_REQUIREMENT_:
Where the string "thumbnail" shows up in a line of the records, copy that line.

Extracted data entries:
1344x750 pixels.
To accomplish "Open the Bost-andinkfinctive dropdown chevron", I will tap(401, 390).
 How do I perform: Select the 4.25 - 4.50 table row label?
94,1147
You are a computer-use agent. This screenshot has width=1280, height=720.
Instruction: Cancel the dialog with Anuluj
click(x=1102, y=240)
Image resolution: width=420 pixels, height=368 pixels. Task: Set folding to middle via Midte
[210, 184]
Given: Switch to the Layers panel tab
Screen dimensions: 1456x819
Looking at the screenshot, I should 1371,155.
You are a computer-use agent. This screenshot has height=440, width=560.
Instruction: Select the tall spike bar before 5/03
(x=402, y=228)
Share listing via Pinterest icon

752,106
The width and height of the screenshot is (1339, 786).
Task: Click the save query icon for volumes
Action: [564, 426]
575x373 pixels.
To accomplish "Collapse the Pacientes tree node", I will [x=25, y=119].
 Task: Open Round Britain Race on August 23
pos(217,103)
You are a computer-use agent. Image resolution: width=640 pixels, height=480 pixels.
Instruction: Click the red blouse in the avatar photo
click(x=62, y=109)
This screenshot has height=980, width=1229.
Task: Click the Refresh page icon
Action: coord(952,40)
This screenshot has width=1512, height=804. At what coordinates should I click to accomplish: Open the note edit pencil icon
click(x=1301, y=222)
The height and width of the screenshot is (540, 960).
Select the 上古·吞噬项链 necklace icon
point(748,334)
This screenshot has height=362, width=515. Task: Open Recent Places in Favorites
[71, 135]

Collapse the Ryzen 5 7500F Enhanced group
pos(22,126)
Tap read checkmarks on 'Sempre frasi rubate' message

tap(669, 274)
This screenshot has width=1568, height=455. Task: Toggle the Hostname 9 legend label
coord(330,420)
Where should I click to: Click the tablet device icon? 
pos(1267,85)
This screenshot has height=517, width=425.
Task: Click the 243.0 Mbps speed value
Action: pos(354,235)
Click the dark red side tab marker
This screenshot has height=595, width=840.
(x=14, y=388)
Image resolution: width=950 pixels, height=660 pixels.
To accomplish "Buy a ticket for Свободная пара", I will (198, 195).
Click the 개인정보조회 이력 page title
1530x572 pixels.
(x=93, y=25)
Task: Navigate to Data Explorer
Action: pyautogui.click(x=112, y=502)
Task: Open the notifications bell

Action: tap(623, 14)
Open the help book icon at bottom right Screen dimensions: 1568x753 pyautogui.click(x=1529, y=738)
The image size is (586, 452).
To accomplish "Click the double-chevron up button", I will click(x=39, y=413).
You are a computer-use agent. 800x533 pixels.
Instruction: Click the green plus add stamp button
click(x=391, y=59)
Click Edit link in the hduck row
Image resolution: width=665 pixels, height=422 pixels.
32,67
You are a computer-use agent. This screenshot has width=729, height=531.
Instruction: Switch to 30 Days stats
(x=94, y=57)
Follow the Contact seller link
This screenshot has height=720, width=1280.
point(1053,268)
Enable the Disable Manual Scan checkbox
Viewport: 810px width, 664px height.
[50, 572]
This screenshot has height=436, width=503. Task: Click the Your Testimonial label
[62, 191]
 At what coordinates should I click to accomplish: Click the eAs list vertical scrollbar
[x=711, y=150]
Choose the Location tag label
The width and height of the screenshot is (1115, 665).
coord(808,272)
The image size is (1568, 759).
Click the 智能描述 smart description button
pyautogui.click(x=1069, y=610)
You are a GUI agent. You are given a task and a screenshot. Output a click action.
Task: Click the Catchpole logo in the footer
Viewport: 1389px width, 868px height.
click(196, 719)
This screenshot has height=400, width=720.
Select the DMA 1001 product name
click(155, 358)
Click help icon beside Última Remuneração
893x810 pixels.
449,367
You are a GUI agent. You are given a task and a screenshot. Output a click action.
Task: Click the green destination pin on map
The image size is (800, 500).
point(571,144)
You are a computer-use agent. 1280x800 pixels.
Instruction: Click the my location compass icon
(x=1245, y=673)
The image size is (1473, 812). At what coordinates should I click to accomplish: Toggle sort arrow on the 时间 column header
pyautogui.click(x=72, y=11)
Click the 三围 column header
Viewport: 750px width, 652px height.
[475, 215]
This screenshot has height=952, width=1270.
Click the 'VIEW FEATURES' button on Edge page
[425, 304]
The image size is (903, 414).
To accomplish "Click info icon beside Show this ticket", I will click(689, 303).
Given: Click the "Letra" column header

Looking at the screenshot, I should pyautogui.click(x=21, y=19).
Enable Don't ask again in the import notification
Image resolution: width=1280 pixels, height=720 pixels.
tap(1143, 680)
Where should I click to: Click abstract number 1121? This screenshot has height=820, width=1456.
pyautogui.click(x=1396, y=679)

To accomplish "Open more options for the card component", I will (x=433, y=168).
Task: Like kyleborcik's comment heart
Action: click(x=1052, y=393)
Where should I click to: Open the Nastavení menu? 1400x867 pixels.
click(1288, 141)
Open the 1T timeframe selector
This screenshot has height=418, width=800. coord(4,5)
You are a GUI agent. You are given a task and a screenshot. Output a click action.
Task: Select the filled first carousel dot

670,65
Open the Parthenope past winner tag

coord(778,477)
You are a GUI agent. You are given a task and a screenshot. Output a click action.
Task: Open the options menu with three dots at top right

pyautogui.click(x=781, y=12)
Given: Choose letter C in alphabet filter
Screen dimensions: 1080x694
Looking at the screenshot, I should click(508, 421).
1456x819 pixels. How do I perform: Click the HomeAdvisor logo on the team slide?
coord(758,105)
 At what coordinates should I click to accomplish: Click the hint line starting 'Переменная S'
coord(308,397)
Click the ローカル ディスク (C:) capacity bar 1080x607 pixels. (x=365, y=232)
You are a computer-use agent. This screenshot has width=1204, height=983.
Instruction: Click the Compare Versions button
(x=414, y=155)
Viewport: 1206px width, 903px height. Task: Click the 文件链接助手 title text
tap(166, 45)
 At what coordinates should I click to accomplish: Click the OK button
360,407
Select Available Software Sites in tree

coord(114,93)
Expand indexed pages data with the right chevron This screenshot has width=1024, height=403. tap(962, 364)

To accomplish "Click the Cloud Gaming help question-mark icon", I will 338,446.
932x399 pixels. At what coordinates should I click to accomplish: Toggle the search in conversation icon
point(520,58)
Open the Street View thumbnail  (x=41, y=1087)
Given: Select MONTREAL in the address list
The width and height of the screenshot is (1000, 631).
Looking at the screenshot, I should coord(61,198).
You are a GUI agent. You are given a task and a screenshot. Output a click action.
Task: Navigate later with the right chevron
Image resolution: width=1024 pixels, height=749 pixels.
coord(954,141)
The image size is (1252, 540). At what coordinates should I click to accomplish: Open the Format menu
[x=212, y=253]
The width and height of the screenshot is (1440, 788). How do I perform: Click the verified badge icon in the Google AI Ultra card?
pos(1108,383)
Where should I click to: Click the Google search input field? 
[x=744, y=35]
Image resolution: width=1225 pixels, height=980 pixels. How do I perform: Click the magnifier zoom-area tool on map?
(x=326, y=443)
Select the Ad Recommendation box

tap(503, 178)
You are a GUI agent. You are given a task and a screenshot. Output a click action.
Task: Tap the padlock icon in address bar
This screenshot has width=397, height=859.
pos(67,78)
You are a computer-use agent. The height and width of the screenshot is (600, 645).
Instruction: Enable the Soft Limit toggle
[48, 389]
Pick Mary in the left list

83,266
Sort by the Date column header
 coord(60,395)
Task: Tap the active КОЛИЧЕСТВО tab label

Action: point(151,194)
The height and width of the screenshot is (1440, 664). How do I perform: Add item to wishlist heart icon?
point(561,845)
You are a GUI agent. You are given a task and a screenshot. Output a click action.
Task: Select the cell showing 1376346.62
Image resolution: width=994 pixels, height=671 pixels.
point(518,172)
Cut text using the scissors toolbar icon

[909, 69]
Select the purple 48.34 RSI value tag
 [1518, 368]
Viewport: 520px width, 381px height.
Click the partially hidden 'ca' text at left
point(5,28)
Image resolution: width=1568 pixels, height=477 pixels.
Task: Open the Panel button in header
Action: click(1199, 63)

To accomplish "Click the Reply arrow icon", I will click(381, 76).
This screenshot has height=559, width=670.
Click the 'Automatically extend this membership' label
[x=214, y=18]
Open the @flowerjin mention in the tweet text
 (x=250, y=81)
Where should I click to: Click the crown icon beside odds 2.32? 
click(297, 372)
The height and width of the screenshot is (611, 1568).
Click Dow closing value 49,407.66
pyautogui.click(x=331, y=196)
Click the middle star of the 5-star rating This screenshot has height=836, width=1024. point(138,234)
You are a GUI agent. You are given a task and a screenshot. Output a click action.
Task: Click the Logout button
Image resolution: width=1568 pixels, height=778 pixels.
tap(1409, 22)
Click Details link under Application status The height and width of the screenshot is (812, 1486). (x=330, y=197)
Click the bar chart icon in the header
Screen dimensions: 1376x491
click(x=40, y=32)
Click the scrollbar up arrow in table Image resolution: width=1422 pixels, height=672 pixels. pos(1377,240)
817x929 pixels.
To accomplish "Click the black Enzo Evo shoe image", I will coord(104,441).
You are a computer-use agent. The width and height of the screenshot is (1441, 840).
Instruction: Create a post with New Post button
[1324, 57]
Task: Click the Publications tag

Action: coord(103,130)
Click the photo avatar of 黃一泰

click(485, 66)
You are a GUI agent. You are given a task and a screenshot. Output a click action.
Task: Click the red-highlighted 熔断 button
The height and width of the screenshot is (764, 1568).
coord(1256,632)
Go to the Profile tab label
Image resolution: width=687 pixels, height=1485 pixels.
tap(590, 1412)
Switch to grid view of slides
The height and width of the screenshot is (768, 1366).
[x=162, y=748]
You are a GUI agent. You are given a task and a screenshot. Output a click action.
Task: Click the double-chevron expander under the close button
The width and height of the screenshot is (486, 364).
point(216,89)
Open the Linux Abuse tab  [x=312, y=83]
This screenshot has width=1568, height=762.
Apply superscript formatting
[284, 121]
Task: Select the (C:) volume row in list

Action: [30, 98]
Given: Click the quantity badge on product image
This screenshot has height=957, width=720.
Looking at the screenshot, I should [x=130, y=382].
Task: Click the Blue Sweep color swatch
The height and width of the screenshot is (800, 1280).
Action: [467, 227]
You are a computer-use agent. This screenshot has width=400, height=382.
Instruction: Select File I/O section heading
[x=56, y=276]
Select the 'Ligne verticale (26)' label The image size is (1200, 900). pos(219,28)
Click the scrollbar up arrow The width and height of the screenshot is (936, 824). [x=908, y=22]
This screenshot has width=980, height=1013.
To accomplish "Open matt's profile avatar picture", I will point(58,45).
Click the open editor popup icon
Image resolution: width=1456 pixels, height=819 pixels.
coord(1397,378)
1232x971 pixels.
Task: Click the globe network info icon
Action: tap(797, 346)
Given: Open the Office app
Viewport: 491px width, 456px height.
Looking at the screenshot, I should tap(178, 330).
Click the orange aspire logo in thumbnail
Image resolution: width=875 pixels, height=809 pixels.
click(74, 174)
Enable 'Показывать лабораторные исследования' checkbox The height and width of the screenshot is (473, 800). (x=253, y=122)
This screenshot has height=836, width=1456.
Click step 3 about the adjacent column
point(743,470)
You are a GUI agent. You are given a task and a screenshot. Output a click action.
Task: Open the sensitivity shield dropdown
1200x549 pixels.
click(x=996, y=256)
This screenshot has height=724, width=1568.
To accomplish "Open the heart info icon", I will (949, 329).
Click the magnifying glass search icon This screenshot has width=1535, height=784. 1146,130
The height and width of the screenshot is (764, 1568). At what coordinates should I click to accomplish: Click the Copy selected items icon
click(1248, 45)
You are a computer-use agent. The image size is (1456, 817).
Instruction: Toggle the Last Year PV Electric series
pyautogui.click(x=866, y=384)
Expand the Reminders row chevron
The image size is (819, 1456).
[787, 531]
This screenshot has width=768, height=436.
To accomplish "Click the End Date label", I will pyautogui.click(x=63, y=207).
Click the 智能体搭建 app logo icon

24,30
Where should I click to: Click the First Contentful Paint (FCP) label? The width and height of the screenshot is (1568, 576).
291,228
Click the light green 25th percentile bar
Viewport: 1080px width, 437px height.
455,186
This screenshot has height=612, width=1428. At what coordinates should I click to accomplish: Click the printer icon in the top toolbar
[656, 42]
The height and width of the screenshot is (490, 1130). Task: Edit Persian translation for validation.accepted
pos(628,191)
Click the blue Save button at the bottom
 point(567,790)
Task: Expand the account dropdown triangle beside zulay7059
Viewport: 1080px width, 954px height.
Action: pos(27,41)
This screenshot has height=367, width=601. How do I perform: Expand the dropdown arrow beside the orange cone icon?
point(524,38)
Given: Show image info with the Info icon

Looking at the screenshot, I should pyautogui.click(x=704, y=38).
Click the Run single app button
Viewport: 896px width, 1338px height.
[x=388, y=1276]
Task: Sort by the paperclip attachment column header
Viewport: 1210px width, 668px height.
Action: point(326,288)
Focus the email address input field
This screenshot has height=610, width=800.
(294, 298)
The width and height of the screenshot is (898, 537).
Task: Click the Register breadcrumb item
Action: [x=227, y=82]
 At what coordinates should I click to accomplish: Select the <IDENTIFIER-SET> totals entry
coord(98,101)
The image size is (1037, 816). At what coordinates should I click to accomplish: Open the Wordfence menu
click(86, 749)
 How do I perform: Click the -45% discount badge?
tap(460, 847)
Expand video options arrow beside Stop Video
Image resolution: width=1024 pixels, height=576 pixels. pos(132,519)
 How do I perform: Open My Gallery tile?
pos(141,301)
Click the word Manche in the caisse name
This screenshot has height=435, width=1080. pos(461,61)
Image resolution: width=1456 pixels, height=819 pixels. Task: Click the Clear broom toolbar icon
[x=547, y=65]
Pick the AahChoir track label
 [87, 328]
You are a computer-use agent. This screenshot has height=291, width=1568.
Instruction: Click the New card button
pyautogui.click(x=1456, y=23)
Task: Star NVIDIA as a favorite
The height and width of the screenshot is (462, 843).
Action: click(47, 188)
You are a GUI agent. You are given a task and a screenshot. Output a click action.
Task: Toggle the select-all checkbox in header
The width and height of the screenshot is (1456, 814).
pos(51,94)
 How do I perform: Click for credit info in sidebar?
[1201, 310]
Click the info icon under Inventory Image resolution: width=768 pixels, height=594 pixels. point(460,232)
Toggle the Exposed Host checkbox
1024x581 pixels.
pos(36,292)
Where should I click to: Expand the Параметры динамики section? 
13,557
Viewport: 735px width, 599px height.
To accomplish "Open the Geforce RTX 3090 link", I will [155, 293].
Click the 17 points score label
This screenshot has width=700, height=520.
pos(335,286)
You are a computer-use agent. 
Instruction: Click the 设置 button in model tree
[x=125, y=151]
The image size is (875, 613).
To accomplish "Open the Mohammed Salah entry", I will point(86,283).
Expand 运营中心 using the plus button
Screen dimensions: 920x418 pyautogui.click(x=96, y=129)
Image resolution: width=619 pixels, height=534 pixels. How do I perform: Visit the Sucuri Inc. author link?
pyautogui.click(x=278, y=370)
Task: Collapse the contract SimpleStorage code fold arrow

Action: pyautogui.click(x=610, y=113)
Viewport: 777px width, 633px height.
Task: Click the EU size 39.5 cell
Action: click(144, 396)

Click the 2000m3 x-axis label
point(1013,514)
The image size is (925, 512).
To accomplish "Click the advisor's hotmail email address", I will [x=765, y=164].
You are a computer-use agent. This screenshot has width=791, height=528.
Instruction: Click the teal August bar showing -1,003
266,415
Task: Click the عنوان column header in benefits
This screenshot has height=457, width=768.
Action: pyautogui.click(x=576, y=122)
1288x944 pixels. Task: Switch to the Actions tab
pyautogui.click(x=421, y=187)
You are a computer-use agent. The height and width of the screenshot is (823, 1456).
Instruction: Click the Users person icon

_ANSWER TO THIS TASK_:
Open the Street View thumbnail  (x=41, y=1087)
Click the orange aspire logo in thumbnail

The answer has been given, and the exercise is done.